L’indemnité légale de licenciement qui constitue un droit minimal du salarié a fait l’objet d’un changement depuis le 24 septembre dernier. Désormais, un salarié doit justifier d’une ancienneté de 8 mois ininterrompus au lieu des 12 précédemment nécessaires.

Par ailleurs, un nouveau calcul d’applique aux licenciements postérieurs au 26 septembre 2017.ces nouvelles modalités de calcul se traduisent par une augmentation de l’indemnité due aux salariés.

Il est rappelé que l’indemnité légale n’est pas soumise à l’impôt sur le revenu.

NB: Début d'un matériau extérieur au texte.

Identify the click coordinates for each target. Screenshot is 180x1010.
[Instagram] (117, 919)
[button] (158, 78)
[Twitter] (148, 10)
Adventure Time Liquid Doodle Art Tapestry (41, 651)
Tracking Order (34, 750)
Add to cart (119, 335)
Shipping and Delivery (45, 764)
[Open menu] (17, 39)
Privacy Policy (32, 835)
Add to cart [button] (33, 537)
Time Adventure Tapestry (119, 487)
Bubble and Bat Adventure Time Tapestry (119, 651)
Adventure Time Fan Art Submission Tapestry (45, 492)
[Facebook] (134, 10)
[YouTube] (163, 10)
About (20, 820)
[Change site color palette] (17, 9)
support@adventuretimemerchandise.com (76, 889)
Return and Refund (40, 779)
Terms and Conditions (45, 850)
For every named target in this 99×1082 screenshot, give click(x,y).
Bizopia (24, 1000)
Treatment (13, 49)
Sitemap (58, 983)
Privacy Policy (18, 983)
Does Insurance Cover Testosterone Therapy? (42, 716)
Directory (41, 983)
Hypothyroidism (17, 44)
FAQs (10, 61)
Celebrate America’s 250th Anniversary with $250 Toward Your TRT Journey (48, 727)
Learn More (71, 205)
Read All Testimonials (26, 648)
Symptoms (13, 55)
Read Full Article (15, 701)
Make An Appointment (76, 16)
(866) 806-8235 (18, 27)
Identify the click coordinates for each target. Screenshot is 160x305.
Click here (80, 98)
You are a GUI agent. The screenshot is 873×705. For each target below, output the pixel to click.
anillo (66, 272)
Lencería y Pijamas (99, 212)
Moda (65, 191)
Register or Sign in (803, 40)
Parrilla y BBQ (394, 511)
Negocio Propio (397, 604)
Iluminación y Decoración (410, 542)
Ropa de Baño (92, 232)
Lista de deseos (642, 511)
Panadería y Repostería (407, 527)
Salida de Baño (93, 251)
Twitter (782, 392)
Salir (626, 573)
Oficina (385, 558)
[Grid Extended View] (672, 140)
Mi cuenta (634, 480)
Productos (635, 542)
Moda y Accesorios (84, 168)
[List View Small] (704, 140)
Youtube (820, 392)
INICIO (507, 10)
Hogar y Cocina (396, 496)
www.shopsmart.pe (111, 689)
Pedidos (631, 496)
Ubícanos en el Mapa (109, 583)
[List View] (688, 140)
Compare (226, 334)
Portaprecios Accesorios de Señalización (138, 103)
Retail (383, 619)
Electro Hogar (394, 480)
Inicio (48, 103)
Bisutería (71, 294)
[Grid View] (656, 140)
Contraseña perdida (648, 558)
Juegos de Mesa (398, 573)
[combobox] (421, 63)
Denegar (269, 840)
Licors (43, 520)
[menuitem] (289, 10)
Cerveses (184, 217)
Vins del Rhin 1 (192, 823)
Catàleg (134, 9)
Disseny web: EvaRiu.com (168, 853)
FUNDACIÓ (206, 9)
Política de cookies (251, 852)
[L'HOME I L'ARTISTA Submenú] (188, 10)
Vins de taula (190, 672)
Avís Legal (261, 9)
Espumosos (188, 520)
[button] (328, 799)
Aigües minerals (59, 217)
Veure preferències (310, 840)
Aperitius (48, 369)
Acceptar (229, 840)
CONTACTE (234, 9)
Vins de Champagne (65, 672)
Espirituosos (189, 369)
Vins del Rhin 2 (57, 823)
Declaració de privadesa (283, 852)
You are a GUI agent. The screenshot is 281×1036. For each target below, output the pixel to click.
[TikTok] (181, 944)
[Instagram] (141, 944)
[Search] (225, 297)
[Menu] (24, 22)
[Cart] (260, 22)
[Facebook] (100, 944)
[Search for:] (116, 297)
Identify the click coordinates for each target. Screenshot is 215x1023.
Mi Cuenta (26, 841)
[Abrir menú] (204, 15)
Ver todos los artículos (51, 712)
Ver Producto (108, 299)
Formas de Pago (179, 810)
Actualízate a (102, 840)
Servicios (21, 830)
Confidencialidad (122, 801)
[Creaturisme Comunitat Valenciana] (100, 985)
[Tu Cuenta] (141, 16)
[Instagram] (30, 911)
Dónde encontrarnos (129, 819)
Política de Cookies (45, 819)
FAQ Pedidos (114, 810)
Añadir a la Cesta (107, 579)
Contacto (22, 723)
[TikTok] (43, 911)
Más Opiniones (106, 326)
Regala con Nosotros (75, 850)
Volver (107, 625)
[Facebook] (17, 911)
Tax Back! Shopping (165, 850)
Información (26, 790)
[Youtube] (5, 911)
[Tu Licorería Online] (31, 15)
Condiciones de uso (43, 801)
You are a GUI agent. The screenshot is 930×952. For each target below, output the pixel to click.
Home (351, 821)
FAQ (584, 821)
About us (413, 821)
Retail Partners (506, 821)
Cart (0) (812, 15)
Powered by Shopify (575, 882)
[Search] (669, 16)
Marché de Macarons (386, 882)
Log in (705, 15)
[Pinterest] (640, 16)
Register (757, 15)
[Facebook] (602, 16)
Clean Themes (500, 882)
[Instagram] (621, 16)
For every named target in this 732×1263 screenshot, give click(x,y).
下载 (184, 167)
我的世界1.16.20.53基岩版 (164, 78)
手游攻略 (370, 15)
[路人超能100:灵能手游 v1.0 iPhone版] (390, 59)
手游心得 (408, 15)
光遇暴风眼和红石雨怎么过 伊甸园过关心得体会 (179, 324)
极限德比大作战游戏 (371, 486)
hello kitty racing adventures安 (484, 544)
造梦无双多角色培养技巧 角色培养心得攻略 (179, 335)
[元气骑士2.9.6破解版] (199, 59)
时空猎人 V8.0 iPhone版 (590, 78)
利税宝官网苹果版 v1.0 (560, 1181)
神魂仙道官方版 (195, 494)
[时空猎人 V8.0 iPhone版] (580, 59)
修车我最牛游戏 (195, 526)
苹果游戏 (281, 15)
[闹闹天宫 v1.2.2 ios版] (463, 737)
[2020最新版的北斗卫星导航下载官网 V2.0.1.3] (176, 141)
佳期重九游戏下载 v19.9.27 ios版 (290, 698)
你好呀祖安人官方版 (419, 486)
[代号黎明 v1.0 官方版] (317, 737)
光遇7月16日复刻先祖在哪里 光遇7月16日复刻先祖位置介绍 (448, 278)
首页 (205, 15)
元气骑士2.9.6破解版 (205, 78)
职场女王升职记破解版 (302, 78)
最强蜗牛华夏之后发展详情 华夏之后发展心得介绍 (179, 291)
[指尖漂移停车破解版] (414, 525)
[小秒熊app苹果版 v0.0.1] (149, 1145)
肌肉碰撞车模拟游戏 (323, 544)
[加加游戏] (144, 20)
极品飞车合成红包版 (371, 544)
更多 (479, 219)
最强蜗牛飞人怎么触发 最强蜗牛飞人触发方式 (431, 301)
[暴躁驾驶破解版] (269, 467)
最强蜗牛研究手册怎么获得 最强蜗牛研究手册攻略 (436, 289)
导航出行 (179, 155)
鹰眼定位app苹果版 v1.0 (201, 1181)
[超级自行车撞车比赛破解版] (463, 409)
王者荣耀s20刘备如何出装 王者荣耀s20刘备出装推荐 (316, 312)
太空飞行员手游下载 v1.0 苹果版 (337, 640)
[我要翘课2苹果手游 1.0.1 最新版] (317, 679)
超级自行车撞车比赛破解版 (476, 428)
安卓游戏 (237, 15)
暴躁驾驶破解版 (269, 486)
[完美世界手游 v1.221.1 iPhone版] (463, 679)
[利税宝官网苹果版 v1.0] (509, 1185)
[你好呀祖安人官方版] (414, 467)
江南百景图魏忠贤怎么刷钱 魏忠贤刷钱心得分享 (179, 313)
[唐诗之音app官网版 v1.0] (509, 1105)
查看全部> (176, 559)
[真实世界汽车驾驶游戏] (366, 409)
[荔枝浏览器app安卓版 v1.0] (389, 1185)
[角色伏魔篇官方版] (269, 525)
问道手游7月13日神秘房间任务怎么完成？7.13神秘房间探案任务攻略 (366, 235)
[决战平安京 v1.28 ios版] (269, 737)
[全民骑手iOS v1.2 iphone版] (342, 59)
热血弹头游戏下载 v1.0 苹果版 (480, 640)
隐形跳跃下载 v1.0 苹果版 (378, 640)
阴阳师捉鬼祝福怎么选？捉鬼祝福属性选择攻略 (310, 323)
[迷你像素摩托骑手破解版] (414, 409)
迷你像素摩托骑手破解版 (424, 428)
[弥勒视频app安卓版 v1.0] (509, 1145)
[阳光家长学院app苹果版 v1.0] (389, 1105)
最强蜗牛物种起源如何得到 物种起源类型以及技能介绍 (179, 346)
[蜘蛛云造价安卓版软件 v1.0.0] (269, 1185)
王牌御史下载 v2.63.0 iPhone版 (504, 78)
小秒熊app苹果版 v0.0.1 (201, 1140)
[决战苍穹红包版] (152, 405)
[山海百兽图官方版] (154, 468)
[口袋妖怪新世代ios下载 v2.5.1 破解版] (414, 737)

On note également un changement des cotisations chômage au 1er octobre

Une nouvelle contribution patronale de 0,05 % a été créée à partir du 1er octobre 2017. Elle concerne tous les contrats que ce soient les CDD ou les CDI). Son assiette est identique à celle des cotisations d’assurance chômage et s’applique jusqu’au 30 septembre 2020. Le taux global des cotisations au 1er octobre 2017 est donc de 6,45 %, dont 2,40 % de part salariale (inchangé) et 4,05 % de part patronale (au lieu de 4 %).

L’exonération de cotisation patronale d’assurance chômage pour l’embauche de jeunes de moins de 26 ans en CDI (applicable pendant 3 ou 4 mois selon l’effectif) sera, quant à elle, supprimée à partir du 1er octobre 2017. À partir de cette date, les employeurs doivent alors cotiser aux taux de droit commun (2,40 % part salariale, 4,05 % part patronale pour le cas général).

Néanmoins, les employeurs pourront continuer à appliquer l’exonération jusqu’à son terme aux contrats qui, le 30 septembre 2017 au plus tard, rempliront les conditions requises par le dispositif (confirmation de la période d’essai notamment).